### Activity
Find the string "will" in the data, then copy every line where it is found.

━━ Information

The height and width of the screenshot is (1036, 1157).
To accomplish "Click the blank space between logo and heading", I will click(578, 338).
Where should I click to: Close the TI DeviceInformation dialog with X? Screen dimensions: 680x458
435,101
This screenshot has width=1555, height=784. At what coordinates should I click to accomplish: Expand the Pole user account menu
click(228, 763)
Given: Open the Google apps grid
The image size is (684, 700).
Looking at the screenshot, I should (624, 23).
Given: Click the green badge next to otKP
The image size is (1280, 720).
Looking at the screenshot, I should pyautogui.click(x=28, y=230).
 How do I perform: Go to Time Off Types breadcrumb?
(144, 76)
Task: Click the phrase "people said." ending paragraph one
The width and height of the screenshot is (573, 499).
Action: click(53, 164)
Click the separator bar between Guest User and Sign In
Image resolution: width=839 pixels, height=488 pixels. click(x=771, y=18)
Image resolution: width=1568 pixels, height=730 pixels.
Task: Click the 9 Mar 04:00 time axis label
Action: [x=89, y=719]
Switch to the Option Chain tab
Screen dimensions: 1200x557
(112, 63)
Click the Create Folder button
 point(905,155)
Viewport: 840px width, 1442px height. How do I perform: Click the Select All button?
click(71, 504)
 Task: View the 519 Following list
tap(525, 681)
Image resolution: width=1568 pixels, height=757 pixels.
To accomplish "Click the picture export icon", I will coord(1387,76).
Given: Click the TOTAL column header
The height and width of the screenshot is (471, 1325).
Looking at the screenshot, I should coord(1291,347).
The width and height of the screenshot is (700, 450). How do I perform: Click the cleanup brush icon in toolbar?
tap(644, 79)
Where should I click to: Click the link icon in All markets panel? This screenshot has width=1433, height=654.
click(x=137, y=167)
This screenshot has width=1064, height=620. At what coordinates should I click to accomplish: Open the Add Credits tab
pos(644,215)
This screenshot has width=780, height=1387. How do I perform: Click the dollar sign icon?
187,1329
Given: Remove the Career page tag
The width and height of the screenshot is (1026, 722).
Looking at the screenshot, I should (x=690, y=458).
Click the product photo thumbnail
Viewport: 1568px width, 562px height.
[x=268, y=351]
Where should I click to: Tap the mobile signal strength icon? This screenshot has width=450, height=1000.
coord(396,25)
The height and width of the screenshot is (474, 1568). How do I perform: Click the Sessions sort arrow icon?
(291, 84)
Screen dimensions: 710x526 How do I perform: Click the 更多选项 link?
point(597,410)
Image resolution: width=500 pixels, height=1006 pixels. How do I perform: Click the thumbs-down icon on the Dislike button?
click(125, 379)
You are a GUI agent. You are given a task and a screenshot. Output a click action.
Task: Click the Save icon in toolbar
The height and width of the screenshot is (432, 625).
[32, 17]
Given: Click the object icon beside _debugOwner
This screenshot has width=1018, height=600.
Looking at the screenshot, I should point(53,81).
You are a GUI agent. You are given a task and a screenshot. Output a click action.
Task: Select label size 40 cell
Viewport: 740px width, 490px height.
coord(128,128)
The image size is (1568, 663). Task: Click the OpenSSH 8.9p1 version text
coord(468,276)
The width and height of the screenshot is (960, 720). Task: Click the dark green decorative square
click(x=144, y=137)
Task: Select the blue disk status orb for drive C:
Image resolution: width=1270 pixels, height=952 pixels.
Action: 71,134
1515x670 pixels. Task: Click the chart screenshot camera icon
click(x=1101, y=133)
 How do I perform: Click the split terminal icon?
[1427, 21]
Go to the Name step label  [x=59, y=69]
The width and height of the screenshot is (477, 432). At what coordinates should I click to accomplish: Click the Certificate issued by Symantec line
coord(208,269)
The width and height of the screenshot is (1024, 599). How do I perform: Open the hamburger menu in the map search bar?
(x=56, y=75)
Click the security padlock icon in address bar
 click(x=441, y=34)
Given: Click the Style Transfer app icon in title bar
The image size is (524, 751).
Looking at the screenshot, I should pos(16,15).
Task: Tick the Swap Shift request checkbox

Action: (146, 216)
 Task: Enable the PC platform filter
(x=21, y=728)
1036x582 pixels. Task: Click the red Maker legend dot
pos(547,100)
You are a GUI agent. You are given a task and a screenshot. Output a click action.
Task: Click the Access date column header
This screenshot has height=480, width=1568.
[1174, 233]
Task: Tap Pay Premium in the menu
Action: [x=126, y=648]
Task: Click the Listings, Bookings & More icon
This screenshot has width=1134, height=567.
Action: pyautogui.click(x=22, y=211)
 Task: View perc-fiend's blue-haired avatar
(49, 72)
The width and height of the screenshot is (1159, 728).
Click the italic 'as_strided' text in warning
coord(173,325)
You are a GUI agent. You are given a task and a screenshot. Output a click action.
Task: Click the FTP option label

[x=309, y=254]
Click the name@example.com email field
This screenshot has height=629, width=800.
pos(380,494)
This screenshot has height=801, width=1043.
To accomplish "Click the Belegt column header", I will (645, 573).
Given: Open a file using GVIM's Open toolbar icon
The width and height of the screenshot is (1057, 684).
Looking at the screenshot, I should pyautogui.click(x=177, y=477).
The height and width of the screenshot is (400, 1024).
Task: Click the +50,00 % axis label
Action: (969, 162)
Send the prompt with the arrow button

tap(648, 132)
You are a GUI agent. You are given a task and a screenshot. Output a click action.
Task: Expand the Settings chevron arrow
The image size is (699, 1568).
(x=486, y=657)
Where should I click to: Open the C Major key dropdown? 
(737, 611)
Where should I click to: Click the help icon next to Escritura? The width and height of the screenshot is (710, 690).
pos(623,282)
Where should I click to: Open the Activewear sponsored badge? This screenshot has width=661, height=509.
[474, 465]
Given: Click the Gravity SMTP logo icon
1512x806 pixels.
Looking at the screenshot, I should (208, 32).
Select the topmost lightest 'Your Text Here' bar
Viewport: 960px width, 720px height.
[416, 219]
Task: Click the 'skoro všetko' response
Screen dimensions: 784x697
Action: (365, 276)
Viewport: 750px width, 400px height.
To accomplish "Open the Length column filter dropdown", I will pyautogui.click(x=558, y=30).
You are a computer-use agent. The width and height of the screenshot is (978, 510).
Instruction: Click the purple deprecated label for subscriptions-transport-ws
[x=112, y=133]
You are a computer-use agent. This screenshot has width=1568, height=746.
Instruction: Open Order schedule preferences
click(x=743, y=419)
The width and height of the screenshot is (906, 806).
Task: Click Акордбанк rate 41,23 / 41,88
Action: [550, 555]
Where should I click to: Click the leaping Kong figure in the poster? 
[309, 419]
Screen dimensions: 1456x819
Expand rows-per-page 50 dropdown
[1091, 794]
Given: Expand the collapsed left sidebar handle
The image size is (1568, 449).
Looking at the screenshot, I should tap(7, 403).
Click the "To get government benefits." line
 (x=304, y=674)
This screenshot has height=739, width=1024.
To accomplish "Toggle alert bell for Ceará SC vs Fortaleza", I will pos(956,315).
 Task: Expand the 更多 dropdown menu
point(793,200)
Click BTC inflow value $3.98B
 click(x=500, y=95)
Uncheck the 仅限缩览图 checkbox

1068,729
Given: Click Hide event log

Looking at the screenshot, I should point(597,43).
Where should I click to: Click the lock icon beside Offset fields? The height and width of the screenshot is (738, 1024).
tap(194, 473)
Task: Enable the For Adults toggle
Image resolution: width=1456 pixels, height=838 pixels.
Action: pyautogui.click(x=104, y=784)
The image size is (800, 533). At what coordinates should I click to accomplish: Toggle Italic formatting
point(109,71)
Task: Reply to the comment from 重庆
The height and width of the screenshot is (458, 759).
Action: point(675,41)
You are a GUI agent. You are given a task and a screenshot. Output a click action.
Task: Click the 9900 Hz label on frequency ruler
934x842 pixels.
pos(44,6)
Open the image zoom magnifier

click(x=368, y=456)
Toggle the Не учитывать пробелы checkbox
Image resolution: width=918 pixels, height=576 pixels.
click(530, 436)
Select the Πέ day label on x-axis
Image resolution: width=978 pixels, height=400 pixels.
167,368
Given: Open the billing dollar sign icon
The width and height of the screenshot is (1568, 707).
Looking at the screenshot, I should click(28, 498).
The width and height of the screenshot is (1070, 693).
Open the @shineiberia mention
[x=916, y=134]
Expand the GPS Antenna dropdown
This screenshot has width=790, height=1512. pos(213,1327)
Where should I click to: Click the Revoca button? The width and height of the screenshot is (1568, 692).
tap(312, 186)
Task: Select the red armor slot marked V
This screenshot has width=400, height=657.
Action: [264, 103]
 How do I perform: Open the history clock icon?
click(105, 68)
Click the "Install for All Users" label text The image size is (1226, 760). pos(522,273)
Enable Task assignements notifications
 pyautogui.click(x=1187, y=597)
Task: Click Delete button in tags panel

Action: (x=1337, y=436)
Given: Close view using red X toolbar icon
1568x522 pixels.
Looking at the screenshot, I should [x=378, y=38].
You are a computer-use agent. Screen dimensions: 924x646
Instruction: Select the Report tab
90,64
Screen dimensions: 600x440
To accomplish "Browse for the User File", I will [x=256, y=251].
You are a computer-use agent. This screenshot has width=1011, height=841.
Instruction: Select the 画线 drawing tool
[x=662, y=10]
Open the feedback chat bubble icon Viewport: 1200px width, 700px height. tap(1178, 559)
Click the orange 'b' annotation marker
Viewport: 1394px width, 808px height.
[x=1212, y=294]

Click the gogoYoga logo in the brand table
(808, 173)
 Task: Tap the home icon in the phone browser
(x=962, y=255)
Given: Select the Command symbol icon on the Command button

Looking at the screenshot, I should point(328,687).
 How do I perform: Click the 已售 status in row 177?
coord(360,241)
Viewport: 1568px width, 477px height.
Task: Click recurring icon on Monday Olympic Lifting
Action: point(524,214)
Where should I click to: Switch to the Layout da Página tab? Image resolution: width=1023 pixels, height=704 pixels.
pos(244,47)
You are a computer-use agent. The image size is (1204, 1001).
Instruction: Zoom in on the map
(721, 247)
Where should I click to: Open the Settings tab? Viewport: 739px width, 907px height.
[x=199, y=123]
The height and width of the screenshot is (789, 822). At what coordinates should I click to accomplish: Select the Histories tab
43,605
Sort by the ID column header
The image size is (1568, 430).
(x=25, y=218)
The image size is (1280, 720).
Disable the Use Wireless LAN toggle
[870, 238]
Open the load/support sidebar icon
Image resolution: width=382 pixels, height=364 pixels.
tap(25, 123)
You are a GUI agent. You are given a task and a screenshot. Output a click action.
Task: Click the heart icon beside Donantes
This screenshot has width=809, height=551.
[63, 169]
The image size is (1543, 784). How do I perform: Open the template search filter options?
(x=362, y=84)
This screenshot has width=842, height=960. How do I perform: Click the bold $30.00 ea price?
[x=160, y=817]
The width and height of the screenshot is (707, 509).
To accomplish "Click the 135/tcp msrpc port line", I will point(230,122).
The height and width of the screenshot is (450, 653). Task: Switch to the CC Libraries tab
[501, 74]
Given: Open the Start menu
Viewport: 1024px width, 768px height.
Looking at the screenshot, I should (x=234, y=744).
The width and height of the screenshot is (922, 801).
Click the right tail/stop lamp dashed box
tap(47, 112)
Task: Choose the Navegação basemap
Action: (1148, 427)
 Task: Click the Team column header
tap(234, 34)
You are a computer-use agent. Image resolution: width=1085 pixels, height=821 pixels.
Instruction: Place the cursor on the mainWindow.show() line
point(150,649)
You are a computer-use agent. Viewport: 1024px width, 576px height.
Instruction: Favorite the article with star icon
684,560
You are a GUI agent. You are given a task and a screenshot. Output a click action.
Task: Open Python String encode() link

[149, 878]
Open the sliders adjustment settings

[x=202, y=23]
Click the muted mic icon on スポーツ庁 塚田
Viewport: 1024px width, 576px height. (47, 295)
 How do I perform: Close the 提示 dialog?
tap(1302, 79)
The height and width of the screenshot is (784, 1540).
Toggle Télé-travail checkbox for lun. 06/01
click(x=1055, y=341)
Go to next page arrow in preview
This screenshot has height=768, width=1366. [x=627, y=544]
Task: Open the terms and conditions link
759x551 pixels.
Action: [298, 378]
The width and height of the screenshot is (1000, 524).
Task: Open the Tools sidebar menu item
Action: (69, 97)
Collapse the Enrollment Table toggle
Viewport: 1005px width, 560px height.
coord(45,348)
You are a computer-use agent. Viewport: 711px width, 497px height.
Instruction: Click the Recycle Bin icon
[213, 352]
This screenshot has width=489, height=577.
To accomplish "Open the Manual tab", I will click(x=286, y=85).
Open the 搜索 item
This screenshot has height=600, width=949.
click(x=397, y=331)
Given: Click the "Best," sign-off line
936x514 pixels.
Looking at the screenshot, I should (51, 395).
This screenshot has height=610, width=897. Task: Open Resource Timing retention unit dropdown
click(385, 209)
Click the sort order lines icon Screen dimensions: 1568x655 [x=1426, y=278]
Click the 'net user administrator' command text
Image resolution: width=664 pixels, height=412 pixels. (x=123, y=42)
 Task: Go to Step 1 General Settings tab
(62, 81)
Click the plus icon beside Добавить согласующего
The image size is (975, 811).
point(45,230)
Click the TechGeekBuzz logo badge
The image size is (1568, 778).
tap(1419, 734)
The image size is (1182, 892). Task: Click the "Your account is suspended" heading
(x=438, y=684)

━━━━

### Answer space
To accomplish "Click the blank space between logo and heading", I will click(578, 338).
To accomplish "Click the picture export icon", I will coord(1387,76).
To accomplish "Click the Belegt column header", I will (645, 573).
To accomplish "Open the Length column filter dropdown", I will pyautogui.click(x=558, y=30).
To accomplish "Toggle alert bell for Ceará SC vs Fortaleza", I will pos(956,315).
To accomplish "Browse for the User File", I will [x=256, y=251].
To accomplish "Click the 135/tcp msrpc port line", I will point(230,122).
To accomplish "Open the Manual tab", I will click(x=286, y=85).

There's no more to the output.